→ **Given text**:

----------------------------------------

2 · Architecture at a glance¶
flowchart LR
A([task]) --> R[RETRIEVE
vector search top-k]
R --> G[GRADE
per-doc categorical relevance]
G --> RT[ROUTE
Python composes from counts]
RT -->|use_retrieved| ANS[ANSWER]
RT -->|use_web| W[WEB SEARCH] --> ANS
RT -->|use_mixed| W
ANS --> Z([final])
style G fill:#fff3e0,stroke:#f57c00
style RT fill:#fce4ec,stroke:#c2185b
style W fill:#e3f2fd,stroke:#1976d2
style ANS fill:#e8f5e9,stroke:#388e3c
3 · Theory¶
3.0 · Why categorical relevance, not a score¶
_DocGrade.relevance: Literal['relevant', 'ambiguous', 'irrelevant'] — three discrete labels. The grader can't slide-into-a-flat-band because there is no number to slide. Python tallies the labels and the route is deterministic:
rel_frac = n_relevant / n
if rel_frac >= threshold: → use_retrieved
elif n_irrelevant == n: → use_web
else: → use_mixed
3.1 · When CRAG beats plain RAG¶
- In-corpus query with high-relevance retrievals → CRAG behaves identically to plain RAG. The grade-call cost is the only overhead.

----------------------------------------

→ **Entries provided**:
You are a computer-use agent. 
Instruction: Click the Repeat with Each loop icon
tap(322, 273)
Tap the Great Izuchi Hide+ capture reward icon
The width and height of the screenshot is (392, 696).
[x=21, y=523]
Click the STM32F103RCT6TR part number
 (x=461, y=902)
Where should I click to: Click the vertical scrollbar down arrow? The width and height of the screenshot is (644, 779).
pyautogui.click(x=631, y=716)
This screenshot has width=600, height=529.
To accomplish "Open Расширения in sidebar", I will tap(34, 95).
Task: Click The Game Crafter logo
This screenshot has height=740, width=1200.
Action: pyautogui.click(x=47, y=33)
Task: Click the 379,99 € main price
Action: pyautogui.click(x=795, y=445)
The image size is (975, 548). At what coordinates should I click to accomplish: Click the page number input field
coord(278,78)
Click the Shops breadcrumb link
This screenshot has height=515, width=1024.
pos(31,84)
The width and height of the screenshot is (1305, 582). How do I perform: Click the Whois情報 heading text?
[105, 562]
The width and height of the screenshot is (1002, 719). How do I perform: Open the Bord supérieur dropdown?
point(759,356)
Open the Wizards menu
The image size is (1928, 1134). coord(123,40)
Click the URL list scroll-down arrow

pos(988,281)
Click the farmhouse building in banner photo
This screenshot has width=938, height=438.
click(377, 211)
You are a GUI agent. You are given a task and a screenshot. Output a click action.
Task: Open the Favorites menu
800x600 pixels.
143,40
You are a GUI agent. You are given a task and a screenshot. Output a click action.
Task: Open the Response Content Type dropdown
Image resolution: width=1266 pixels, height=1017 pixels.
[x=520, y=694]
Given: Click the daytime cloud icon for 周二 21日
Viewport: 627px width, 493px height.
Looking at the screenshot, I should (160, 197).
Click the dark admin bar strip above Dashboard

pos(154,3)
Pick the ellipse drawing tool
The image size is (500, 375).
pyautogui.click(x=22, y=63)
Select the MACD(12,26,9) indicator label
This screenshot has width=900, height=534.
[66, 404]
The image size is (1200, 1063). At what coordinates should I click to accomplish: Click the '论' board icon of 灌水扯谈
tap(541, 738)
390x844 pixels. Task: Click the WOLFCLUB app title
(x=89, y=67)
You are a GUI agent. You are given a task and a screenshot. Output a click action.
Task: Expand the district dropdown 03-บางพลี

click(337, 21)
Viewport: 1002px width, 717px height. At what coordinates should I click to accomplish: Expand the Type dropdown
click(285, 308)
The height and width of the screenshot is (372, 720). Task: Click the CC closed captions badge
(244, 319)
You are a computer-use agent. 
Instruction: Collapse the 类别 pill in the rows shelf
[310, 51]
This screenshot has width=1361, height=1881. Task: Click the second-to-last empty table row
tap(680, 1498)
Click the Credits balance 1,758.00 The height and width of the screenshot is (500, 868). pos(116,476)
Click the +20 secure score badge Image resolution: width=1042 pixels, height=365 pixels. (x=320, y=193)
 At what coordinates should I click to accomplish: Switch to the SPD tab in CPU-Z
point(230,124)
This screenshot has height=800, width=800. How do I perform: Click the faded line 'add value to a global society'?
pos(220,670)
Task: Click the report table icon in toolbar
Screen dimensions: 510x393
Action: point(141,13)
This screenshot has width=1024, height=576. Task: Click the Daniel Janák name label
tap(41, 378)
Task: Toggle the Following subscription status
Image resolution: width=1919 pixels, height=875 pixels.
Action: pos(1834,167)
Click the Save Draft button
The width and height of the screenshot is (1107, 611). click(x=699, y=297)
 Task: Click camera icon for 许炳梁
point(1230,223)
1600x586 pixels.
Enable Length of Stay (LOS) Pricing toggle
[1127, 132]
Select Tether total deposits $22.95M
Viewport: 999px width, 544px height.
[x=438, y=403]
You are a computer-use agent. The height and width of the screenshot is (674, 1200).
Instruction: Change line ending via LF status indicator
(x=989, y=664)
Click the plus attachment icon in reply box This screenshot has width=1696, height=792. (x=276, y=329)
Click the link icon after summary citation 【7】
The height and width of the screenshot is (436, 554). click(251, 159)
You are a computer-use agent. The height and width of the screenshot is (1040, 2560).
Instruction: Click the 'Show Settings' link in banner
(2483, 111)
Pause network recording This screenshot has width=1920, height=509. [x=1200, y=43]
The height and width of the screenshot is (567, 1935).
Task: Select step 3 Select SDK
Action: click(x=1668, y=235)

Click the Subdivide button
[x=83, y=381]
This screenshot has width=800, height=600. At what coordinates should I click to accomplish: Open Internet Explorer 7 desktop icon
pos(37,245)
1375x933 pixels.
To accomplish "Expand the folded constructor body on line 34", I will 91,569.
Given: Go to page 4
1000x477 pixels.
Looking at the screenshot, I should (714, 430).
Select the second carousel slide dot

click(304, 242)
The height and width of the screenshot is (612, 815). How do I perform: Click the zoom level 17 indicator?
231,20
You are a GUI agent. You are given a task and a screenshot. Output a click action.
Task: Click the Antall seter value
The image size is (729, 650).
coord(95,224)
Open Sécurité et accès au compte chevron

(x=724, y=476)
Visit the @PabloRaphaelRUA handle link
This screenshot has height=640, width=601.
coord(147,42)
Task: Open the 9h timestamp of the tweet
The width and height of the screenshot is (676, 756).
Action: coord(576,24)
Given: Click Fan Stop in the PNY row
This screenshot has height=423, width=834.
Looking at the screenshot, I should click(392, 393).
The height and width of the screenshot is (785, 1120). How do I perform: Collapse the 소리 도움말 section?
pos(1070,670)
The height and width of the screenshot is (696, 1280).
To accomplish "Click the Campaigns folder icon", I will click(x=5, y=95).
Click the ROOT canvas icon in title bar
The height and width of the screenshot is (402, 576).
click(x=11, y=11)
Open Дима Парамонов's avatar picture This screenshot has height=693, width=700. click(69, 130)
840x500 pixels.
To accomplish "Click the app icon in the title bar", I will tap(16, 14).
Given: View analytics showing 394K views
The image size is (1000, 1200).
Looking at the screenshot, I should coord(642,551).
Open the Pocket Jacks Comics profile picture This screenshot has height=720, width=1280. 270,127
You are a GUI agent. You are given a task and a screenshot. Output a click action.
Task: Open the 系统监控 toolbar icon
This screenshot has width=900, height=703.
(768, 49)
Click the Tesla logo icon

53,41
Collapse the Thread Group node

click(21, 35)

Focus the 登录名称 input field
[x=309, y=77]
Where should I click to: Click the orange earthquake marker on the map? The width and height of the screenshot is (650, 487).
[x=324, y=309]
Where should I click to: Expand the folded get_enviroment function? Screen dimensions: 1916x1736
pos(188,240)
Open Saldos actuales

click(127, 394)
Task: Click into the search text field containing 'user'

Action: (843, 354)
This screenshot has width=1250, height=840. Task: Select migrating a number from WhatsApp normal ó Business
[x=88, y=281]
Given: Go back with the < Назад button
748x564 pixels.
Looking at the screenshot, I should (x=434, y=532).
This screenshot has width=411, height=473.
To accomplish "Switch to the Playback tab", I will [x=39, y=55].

----------------------------------------

→ **Assignment**:
In the architecture text, which route applies when every retrieved document is labeled irrelevant?

→ **Task result**:
use_web